As ironic as it was, during my times of emotional depravation, when I felt my body could no longer persevere, when I toyed with the idea of suicide versus life, when I literally had no one around me that cared if I lived or died, or when my children and I had to succumb to living in a shelter because my job downsized and I had no family around me to offer housing. During those times, I allowed myself to take that mental journey back in order to regain my strength and move onward. Back to the day, to the moment, when Zenobia was teaching a particular lesson to me.
By recapturing these lessons, whatever the lesson may have been that I needed at the time, I gained the will, the courage, the strength to continue my life journey. The Life Lessons of Zenobia have been sustaining for me yesterday, today and will continue for the tomorrows that I have left.
With certainty, I am now able to recall and duplicate these lessons to the point of being able to recite the language that she used, verbatim when I am rearing my children. I now repeat the exact words to my son and daughter when I am providing direction to them or answering a very difficult question pertaining to life, as they know it in their young years.

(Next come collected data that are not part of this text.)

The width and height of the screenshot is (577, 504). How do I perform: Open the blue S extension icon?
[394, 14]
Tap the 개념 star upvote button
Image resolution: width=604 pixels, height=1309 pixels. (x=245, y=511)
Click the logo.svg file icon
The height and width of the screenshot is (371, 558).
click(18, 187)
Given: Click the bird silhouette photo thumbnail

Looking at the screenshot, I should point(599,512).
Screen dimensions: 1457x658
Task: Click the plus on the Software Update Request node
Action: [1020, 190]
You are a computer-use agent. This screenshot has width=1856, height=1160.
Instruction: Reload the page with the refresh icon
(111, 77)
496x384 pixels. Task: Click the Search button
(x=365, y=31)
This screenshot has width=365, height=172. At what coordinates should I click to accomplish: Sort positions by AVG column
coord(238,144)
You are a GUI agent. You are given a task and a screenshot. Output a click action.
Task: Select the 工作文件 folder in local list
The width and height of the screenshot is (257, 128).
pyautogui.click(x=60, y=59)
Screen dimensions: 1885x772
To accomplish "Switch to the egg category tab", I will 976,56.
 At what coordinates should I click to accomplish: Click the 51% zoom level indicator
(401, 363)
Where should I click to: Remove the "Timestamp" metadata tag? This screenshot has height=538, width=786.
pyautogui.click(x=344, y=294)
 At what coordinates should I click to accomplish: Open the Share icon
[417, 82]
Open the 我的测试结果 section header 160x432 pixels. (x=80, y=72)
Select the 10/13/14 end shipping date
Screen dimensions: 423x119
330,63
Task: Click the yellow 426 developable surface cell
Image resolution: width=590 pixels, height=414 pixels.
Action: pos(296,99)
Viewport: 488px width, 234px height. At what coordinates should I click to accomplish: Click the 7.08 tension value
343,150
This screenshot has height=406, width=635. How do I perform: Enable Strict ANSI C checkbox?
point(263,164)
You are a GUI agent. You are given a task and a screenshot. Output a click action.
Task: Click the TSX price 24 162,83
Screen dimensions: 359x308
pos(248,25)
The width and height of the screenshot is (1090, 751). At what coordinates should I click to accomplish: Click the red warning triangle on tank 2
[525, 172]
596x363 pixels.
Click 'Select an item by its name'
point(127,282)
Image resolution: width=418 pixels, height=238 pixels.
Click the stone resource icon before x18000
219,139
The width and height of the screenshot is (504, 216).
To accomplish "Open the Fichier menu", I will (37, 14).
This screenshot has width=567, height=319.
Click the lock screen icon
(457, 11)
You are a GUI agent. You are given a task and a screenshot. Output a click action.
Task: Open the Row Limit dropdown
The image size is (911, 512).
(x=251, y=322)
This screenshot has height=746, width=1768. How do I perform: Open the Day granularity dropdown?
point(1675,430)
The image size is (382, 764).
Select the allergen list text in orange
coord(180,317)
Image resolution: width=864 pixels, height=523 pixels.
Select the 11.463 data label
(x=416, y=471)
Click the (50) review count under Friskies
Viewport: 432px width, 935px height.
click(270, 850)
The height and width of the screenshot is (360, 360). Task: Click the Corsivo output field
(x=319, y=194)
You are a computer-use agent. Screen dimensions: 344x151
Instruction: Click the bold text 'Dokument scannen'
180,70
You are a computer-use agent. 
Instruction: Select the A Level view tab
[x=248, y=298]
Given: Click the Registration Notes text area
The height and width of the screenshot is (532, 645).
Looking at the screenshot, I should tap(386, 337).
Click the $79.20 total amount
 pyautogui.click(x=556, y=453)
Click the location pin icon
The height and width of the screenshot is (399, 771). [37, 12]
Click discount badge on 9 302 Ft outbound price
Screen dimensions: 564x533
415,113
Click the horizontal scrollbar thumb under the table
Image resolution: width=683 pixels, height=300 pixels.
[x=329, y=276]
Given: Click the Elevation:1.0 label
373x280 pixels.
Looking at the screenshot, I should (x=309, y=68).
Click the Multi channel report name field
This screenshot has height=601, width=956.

Today, when I look into the face of my 20-year old son, and my 19-year old daughter, I am waiting with eager anticipation to see what they will do with the Life Lessons that I have instilled in them. However, unconscious to them as it was unconscious to me when the lessons were being taught to me. These are the tools that were passed down to me by my phenomenal mentor, Zenobia.
I used to think for years afterwards; that my mother's death was pointless. I was angry with her for passing and thrusting me into to a world totally opposite from the nurturing, warm, loving, habitant that I was accustomed to when she was alive. I've learned that Zenobia's death at the tender age of 35 was not pointless, not at all. Had she not left me when she did, I would not be the courageously, independent woman that I am today. Her passing, as illogical as it may sound to some, somehow shaped, molded, and prepared me to live my life and prosper.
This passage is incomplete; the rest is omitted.